Iowa expects to open COVID-19 vaccine eligibility to every Iowa adult by early April, Gov. Kim Reynolds announced last week, but it could take much longer to actually get enough people vaccinated to significantly reduce infection rates.

In a campus-wide email sent to the UI community in February, the university wrote that its decision to move the commencement ceremony online was to maintain the health and safety of the entire campus community during the COVID-19 pandemic.

“We know how much these ceremonies mean to our students and their families,” the campus email stated. “The university is committed to honoring our graduates and celebrating their achievements in a way that allows for participation from friends and family virtually.”

Iowa State University has not yet announced plans for graduation ceremonies.

All three universities held virtual graduations in May 2020.

The bill was introduced by Rep. Bobby Kaufmann, R-Wilton.

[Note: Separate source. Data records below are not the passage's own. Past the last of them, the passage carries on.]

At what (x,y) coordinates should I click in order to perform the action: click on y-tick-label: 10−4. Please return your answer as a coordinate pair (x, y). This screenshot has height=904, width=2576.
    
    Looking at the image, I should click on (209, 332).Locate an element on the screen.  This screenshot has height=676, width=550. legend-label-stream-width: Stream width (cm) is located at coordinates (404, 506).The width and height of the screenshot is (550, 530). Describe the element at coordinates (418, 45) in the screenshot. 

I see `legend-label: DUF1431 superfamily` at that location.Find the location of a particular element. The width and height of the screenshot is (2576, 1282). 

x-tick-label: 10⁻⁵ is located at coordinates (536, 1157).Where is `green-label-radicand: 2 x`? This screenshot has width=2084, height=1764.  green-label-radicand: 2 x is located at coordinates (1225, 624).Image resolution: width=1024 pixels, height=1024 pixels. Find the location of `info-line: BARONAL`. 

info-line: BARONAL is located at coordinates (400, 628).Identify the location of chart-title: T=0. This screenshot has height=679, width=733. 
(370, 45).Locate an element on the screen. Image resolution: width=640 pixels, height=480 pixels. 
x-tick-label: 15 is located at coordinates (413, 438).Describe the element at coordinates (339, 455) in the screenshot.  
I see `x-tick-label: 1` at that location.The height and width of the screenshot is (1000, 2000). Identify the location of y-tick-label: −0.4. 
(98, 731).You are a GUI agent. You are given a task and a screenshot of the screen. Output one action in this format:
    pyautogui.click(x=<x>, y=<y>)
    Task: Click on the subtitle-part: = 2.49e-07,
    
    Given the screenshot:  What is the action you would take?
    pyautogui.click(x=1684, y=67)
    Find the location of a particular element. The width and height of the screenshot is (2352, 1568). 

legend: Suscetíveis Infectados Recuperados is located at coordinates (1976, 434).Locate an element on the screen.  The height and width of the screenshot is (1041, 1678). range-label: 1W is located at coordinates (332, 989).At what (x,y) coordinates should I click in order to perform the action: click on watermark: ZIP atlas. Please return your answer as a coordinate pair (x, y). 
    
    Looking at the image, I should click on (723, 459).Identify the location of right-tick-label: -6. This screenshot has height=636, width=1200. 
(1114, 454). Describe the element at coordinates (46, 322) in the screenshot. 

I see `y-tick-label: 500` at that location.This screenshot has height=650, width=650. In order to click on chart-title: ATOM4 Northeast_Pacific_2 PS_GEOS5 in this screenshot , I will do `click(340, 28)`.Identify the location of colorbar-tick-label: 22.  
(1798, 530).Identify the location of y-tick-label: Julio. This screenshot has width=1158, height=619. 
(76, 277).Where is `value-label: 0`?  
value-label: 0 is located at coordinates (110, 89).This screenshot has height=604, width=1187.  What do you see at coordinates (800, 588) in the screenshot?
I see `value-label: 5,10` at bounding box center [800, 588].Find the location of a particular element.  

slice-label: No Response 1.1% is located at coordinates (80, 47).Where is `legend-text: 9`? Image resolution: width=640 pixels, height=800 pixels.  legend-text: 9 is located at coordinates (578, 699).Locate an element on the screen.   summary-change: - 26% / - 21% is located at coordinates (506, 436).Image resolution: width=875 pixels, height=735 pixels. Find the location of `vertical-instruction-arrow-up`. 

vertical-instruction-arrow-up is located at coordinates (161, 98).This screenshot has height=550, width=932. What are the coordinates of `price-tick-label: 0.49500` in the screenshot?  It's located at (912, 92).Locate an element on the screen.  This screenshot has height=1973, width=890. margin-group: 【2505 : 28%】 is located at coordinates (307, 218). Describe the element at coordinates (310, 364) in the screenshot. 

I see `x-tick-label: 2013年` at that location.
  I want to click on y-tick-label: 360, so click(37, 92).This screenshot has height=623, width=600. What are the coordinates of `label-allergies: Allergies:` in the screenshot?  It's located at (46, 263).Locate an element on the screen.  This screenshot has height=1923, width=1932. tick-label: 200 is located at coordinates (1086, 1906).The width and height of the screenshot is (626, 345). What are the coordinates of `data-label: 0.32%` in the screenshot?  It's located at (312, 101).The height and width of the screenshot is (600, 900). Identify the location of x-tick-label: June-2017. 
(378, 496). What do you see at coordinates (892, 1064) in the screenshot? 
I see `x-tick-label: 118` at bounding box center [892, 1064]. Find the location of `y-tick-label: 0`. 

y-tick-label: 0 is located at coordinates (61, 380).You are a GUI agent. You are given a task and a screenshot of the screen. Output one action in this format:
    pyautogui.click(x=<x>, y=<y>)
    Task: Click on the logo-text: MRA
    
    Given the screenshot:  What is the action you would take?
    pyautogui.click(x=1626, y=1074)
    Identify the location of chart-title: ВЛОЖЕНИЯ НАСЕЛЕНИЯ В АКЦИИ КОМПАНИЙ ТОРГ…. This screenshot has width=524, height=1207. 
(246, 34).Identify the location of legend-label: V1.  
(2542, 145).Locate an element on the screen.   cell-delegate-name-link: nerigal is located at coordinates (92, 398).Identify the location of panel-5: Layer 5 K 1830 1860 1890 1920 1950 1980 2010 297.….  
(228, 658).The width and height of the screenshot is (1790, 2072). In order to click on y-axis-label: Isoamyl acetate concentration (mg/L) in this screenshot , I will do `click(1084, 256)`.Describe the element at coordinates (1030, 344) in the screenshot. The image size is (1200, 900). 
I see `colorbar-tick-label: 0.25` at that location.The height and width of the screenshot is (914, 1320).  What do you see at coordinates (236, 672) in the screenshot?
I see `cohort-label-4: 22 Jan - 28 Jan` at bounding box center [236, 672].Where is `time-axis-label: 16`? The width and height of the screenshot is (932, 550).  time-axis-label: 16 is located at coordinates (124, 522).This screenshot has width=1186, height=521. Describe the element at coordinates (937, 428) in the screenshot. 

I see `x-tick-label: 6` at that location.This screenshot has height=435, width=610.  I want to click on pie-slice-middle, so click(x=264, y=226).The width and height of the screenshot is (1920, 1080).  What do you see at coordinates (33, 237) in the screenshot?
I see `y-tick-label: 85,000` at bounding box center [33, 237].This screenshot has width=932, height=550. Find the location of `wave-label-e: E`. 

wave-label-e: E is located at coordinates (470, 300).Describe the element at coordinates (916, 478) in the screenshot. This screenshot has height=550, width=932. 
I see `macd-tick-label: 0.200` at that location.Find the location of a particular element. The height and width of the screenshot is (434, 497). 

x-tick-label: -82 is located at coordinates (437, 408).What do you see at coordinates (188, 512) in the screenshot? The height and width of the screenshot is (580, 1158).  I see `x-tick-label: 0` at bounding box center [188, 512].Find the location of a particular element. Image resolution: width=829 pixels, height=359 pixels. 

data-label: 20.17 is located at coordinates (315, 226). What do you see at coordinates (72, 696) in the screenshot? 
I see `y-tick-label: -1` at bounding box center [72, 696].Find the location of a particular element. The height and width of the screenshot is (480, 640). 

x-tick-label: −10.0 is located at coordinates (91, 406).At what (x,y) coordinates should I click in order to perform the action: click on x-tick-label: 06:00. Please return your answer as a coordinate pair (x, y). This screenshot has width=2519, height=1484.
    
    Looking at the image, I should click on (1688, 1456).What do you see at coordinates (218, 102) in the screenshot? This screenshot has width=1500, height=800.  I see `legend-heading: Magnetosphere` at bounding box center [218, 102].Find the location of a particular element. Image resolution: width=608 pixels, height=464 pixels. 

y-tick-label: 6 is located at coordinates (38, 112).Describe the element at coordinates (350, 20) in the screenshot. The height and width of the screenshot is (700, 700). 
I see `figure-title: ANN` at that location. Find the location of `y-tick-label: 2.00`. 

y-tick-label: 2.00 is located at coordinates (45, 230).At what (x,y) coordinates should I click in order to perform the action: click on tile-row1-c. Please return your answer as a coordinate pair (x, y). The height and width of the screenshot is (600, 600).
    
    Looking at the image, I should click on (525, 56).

Nordman said he hopes the bill will begin the discussion with the state Board of Regents-governed public universities about looking at safe ways to hold in-person graduation.

Regents Senior Communications Director Josh Lehman wrote in an email to The Daily Iowan that the regents will follow the bill if it moves through the legislative process, but he didn’t say whether the regents would support or oppose the bill.

Lehman wrote the regents will “continue to work with the legislature on all issues related to higher education.”

UI President Bruce Harreld told the DI in a December interview that commencement would most likely be virtual because of the time it takes to plan.

“We need to plan and that’s got a lot of things that we have to videotape and get all together,” Harreld said. “If we get all of that together, we can then throw it away and have a live one relatively easy. I hope that’s where we end up.”